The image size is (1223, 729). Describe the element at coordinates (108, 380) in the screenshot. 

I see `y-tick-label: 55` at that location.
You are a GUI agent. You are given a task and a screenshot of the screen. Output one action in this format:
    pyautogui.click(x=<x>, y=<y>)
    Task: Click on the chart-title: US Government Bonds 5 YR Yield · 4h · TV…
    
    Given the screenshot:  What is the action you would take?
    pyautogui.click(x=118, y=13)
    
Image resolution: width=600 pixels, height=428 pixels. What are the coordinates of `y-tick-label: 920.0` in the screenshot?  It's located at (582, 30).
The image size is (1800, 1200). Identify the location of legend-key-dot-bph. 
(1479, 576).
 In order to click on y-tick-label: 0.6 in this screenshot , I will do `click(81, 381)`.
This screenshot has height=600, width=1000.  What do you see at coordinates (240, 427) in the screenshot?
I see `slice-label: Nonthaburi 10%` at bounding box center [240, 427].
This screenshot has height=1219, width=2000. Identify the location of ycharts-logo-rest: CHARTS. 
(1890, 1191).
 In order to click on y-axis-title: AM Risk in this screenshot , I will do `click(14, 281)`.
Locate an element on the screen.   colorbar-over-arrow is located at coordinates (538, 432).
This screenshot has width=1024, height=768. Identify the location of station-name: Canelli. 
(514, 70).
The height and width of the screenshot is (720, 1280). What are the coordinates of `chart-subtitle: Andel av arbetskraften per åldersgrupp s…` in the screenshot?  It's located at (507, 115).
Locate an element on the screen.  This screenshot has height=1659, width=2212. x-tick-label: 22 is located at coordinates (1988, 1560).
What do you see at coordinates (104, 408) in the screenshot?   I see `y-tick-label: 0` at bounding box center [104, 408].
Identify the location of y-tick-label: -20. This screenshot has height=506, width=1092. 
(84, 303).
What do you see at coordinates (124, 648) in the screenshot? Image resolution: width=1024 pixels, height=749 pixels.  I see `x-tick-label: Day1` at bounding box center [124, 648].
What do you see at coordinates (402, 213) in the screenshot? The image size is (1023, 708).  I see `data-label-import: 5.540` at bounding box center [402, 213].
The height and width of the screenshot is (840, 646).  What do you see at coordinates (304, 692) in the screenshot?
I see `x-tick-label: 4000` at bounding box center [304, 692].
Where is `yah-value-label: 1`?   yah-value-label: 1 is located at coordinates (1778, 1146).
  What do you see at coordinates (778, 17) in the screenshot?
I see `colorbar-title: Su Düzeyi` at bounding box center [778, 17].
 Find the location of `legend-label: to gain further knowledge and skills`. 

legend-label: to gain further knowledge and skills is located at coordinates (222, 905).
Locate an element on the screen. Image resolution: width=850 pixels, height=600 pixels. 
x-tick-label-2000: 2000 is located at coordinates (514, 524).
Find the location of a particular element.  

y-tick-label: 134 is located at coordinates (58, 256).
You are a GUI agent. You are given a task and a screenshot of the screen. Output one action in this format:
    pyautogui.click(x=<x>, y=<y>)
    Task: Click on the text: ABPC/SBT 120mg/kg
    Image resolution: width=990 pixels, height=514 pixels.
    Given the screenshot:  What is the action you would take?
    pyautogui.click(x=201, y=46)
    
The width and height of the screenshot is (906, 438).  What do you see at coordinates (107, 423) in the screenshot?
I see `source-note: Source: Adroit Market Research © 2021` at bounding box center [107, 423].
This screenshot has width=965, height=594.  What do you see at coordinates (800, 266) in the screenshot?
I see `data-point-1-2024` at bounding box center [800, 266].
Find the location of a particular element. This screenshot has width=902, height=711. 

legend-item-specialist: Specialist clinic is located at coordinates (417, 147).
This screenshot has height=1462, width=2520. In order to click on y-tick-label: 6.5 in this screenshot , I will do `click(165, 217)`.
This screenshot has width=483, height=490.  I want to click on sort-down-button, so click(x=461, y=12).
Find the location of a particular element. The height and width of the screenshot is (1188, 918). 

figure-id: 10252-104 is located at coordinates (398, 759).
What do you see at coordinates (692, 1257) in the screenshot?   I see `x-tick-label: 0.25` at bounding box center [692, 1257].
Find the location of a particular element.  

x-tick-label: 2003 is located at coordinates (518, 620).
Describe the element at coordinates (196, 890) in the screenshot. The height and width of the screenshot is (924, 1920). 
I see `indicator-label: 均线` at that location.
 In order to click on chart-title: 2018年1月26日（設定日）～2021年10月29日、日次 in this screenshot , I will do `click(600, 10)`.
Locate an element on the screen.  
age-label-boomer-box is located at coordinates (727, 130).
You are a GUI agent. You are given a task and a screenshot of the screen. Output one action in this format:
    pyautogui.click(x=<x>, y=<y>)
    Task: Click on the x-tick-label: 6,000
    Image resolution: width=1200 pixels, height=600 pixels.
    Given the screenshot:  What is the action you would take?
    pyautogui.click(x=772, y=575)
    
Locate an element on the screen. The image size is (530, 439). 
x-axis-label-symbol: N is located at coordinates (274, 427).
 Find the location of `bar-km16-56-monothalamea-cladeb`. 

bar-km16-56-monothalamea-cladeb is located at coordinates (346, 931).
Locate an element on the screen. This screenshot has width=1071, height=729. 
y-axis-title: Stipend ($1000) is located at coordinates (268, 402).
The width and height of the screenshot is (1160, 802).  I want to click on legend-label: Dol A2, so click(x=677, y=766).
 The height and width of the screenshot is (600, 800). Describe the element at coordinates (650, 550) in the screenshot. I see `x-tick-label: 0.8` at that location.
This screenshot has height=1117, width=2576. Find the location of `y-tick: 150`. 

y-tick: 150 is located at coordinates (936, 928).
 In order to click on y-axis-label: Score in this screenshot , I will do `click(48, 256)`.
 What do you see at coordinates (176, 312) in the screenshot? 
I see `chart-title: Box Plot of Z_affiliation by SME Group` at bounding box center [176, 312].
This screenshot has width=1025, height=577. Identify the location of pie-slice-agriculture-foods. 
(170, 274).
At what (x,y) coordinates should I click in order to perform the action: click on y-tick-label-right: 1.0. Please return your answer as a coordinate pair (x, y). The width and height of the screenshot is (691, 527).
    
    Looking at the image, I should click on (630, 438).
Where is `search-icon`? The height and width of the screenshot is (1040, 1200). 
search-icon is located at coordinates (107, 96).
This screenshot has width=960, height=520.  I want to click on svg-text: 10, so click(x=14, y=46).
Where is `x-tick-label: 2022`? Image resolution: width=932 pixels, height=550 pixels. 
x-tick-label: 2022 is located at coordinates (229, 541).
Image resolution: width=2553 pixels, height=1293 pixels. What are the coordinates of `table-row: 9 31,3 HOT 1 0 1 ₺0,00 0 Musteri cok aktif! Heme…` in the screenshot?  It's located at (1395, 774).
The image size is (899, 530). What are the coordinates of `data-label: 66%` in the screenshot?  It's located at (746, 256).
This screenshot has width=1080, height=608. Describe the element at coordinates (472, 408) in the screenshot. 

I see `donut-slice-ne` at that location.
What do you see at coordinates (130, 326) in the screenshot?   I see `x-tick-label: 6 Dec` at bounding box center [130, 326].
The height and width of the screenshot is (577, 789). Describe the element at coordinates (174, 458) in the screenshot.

_Your objective_
Find each line above that contains the string "legend", matching case exactly, and copy every such line in full.

_Task response_
The image size is (1800, 1200). Identify the location of legend-key-dot-bph. 
 Find the location of `legend-label: to gain further knowledge and skills`. 
legend-label: to gain further knowledge and skills is located at coordinates (222, 905).
legend-item-specialist: Specialist clinic is located at coordinates (417, 147).
The width and height of the screenshot is (1160, 802).  I want to click on legend-label: Dol A2, so click(x=677, y=766).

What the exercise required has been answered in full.